Martin Scorsese’nin yıllardır üzerinde çalıştığı ve kişisel olarak da en çok bağlılık hissettiği projelerden biri olan Silence Türkçe adıyla Sessizlik filmi, 2016 yılında çekilmiştir. Shūsaku Endo’nun 1966 tarihli aynı adlı romanından uyarlanan film, 17. yüzyıl Japonya’sında Hristiyan misyonerlerin yaşadığı inanç krizine ve uygulanan zulme değinen bir filmdir. Martin Scorsese’nin diğer filmlerinde olduğu gibi, burada da şiddet, günah, inanç ve vicdan çatışması iç içe geçmiş şekildedir. Ancak farklı olarak, biçim ve içerik yönünden, gangster dünyalarındaki anlatımından çok daha sakin ve ağırbaşlı bir sinema dili kullanmıştır. Martin Scorsese bu projeyi 25 yıldan fazla bir süredir hayalinde taşımış, defalarca ertelemiş, ama sonunda perdeye aktarmıştır. Çoğu filminde olduğu gibi; bu filminde de çoğu insanın kişisel olarak düşündüğü, derin bir dini sorgulama mevcuttur. Mean Streets’ten The Last Temptation of Christ’a, hatta Kundun’a kadar birçok filminde maneviyat ve inanç arayışı bir şekilde var olmuştur. İşte yine Silence filminde de bu kişisel arayışın en yoğun ve belki de en olgun anlatımını görüyoruz.
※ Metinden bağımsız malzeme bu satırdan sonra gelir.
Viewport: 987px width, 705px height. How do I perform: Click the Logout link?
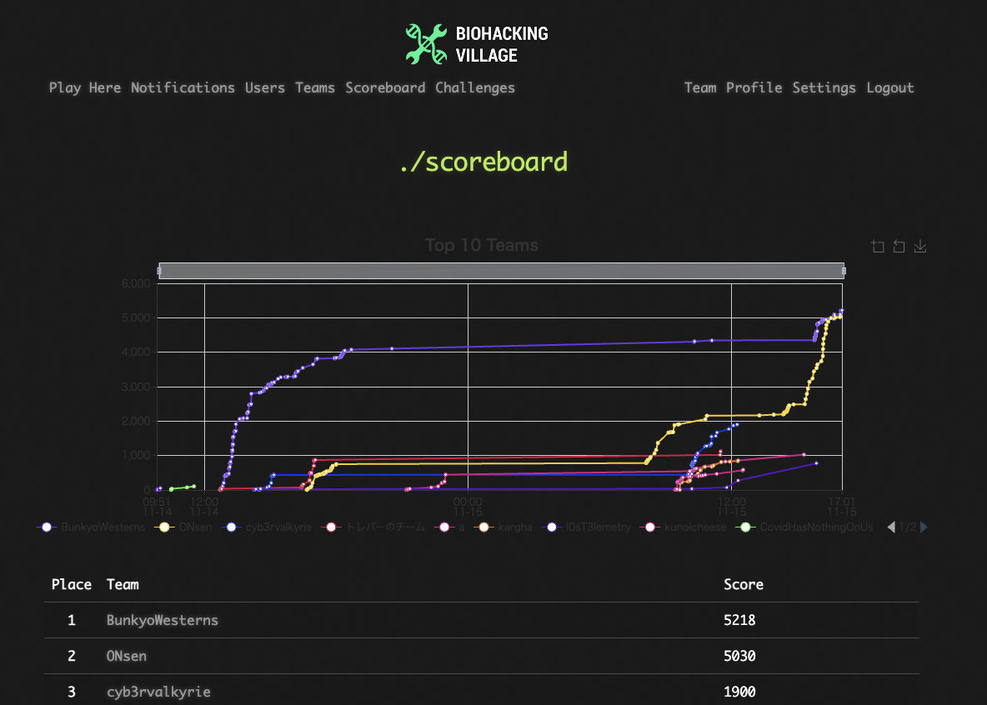[x=889, y=88]
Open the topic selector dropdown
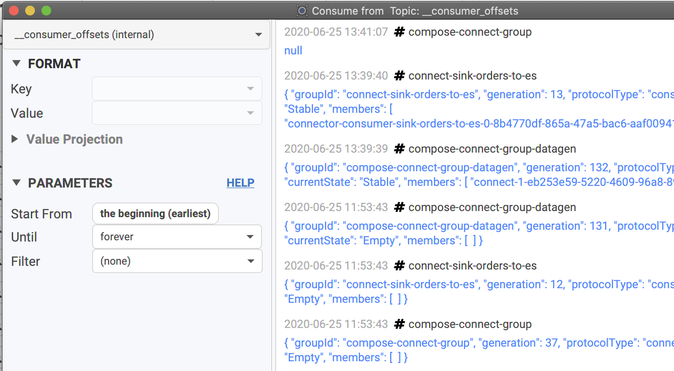The width and height of the screenshot is (674, 371). (136, 35)
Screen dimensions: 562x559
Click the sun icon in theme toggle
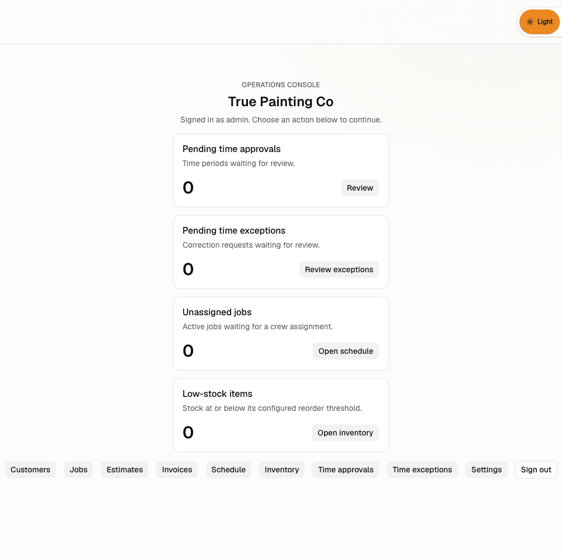[530, 22]
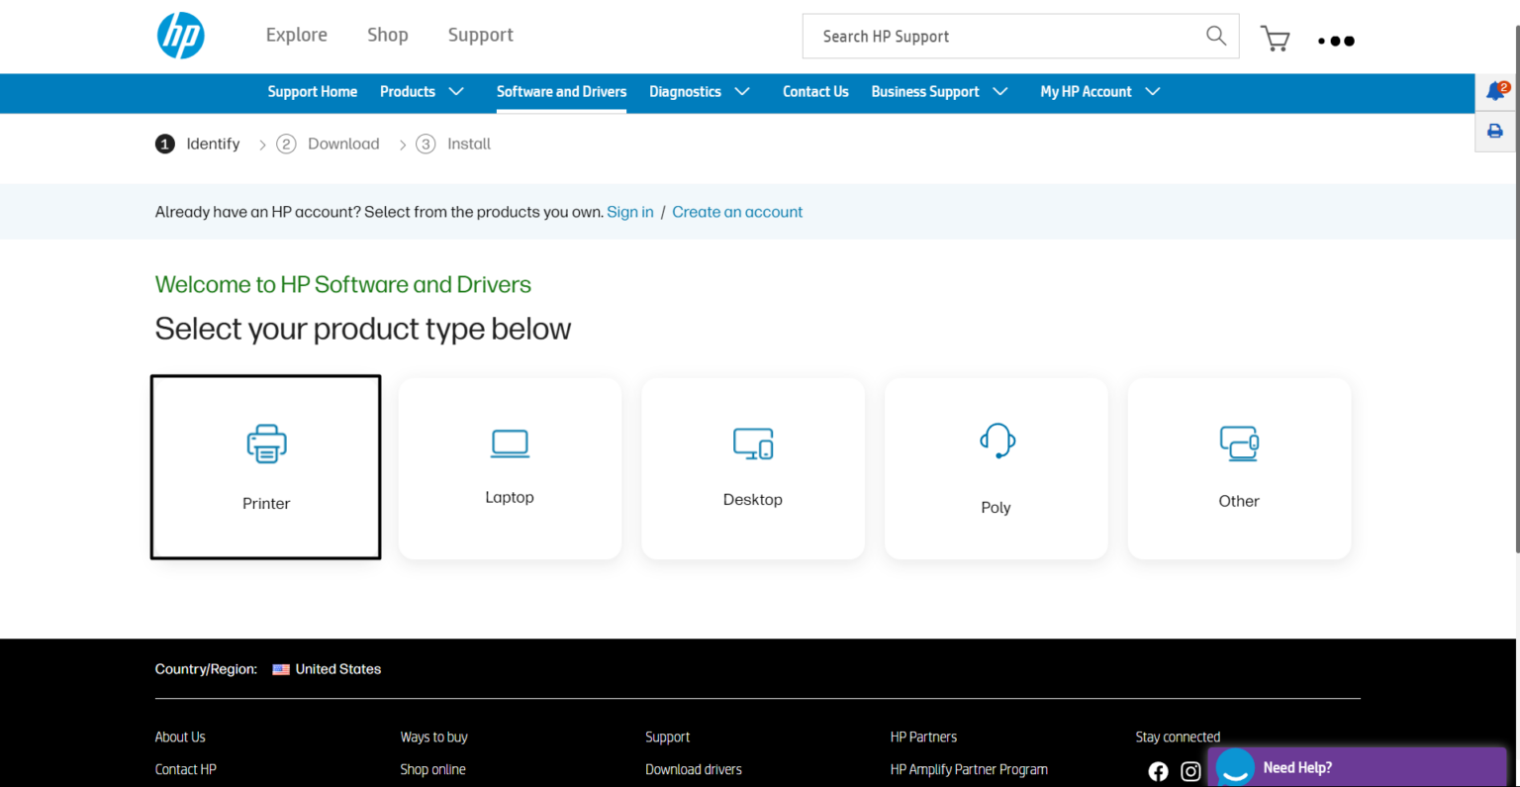1520x787 pixels.
Task: Select the Desktop product type
Action: [752, 467]
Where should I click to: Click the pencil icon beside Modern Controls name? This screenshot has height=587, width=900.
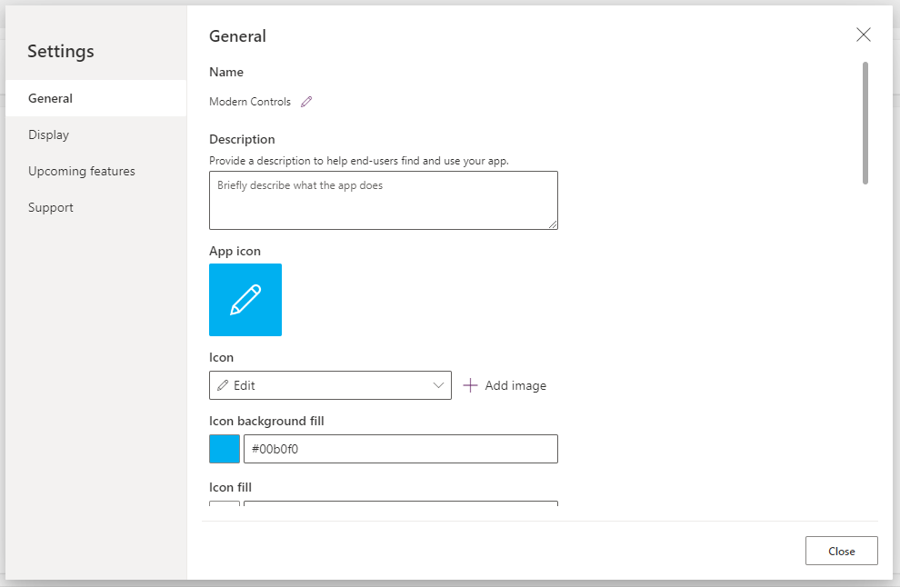pyautogui.click(x=306, y=102)
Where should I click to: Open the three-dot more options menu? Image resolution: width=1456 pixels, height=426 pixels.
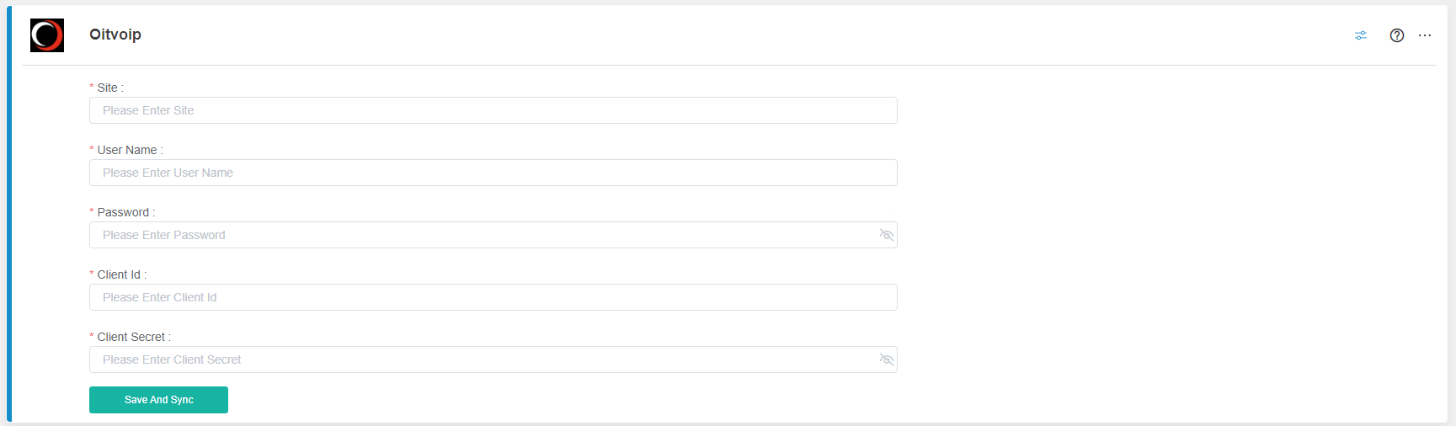click(x=1425, y=35)
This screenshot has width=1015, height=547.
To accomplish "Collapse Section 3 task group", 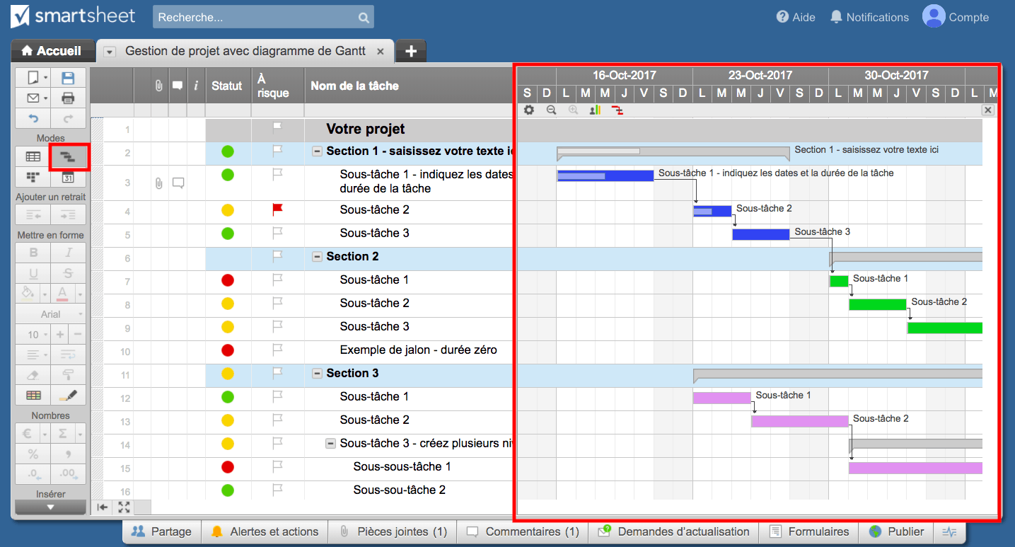I will coord(318,374).
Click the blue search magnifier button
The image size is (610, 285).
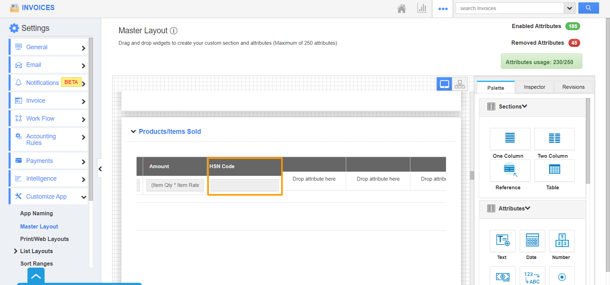tap(588, 8)
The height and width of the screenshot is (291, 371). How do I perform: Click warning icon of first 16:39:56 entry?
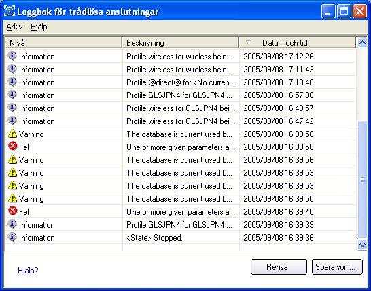tap(12, 134)
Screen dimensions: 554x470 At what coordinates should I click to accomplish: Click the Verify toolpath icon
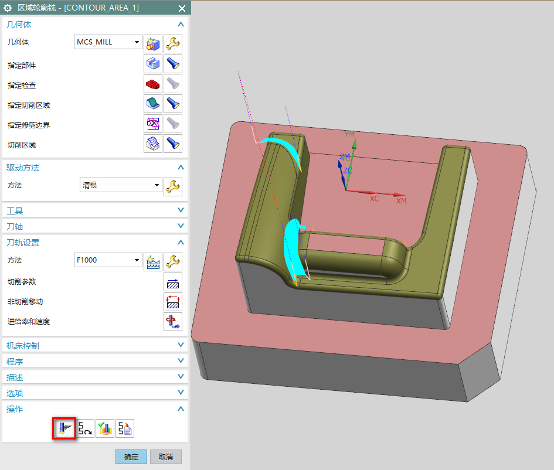(x=105, y=429)
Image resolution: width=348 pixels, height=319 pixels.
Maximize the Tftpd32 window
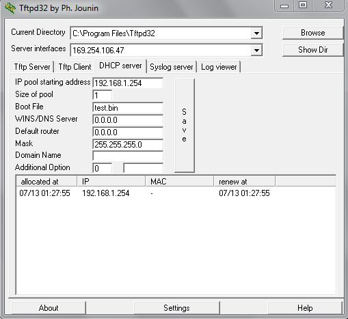pos(303,5)
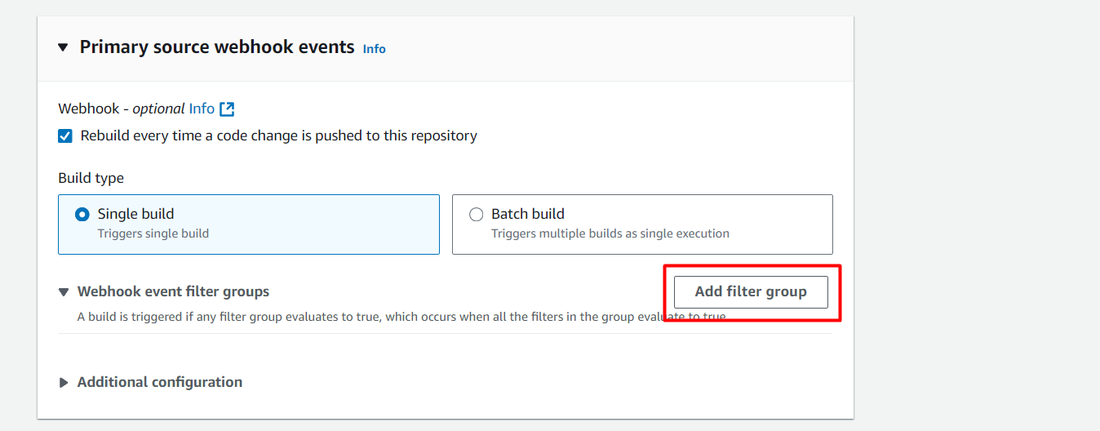Collapse the Primary source webhook events heading
The width and height of the screenshot is (1100, 431).
216,47
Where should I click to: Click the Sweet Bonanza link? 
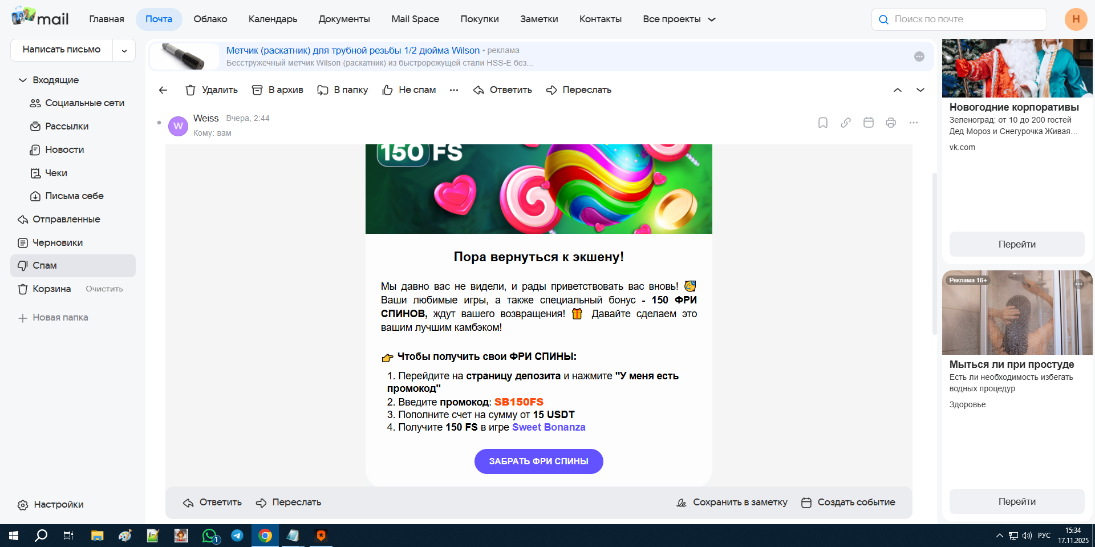548,427
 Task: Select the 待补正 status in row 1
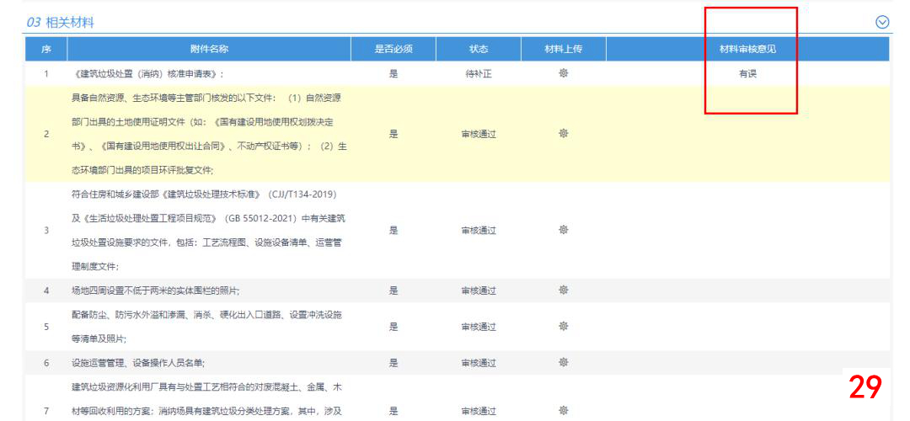pos(479,74)
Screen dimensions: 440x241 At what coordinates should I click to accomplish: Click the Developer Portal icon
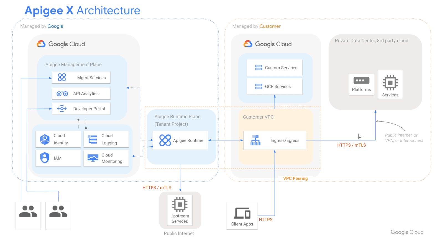(62, 109)
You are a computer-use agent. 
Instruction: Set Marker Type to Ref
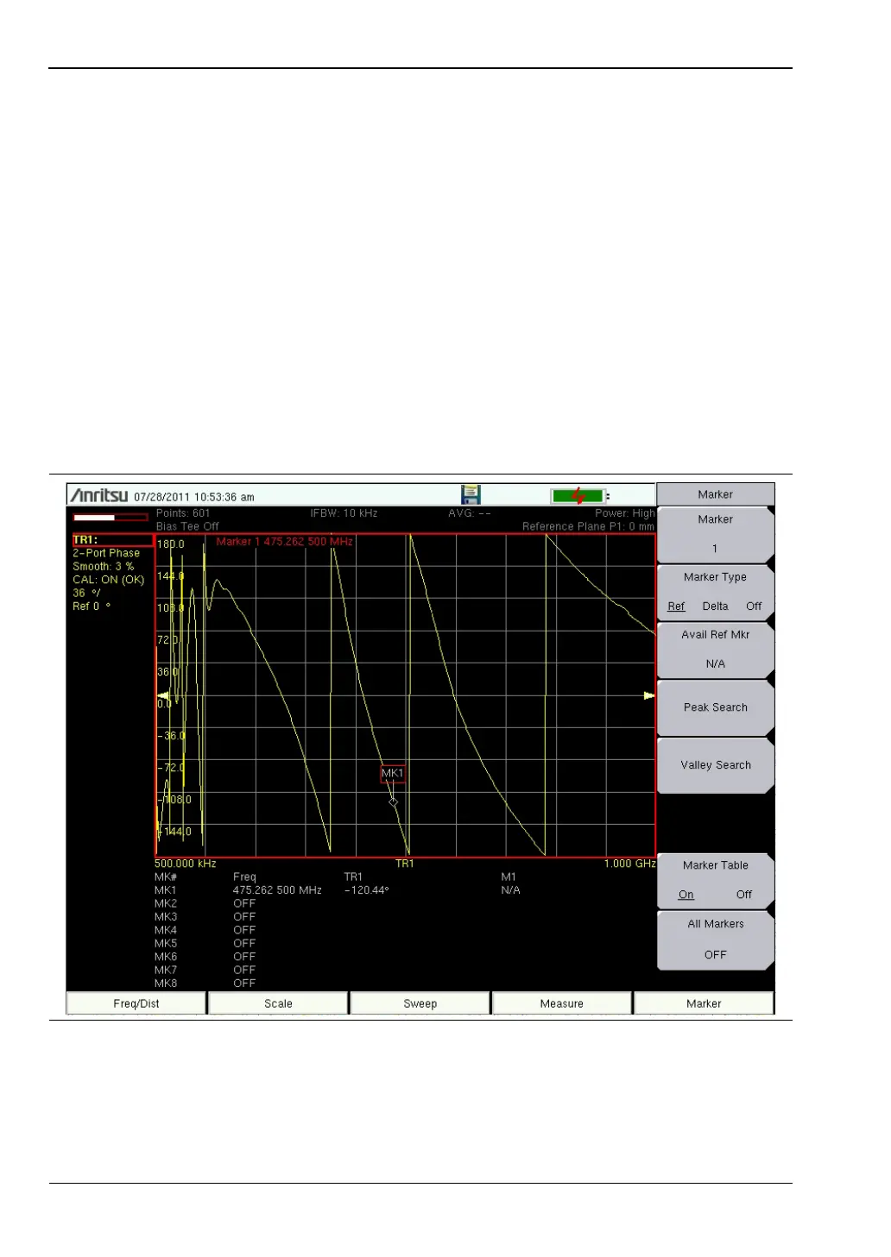point(676,607)
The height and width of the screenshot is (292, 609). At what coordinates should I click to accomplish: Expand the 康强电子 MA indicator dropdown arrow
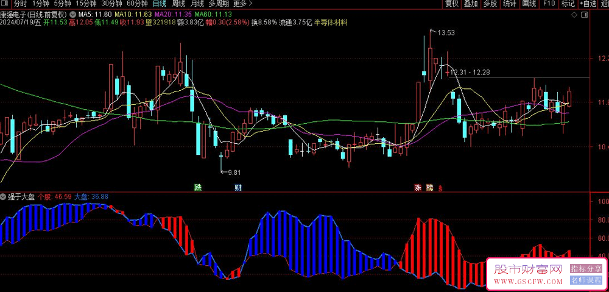coord(73,15)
Filmin konusuna gelirsek; film, Portekizli iki Cizvit rahibin Sebastiao Rodrigues ve Francisco Garupe’un yolculuğu ile başlar. İkilinin amacı, Japonya’da kaybolduğu düşünülen ve inancından vazgeçtiği iddia edilen hocaları Cristovao Ferreira’yı bulmaktır. Ancak Japonya, o dönem Tokugawa şogunluğu tarafından Hristiyanlığa kapılarını kapatmıştır. Dini öğretiyi yayan herkes işkenceye uğramakta, inançlarını koruyan köylüler de ağır bedeller ödemektedir. Rodrigues ve Garupe, Japonya’ya gizlice girerler. Burada gizli Hristiyan köylülerle karşılaşır, onların inançlarını gizlice yaşamalarına tanıklık ederler. Ancak kısa sürede Japon otoritelerinin baskısı başlar. Köylüler öldürülür, işkence edilir, rahipler yakalanır. Rodrigues, bir noktadan sonra kendi inancının da büyük bir sınavdan geçtiğini fark eder. Tanrı’nın sessizliği, çekilen acıların cevapsız kalışı, onu derin bir krizle yüzleştirir. Hikaye ilerledikçe Rodrigues, Tanrı’ya bağlılığı ile insanlara olan sorumluluğu arasında parçalara ayrılır. Derin sorgulamalar yaşar. Ferreira ile yüzleşmesi ise filmin en ağır anlarından biridir. Ferreira artık Japon kültürüne uyum sağlamış, Hristiyanlığı terk etmiş gibidir. Rodrigues’in vereceği karar, sadece kendi ruhunu değil, etrafındaki masumların hayatını da belirleyecektir.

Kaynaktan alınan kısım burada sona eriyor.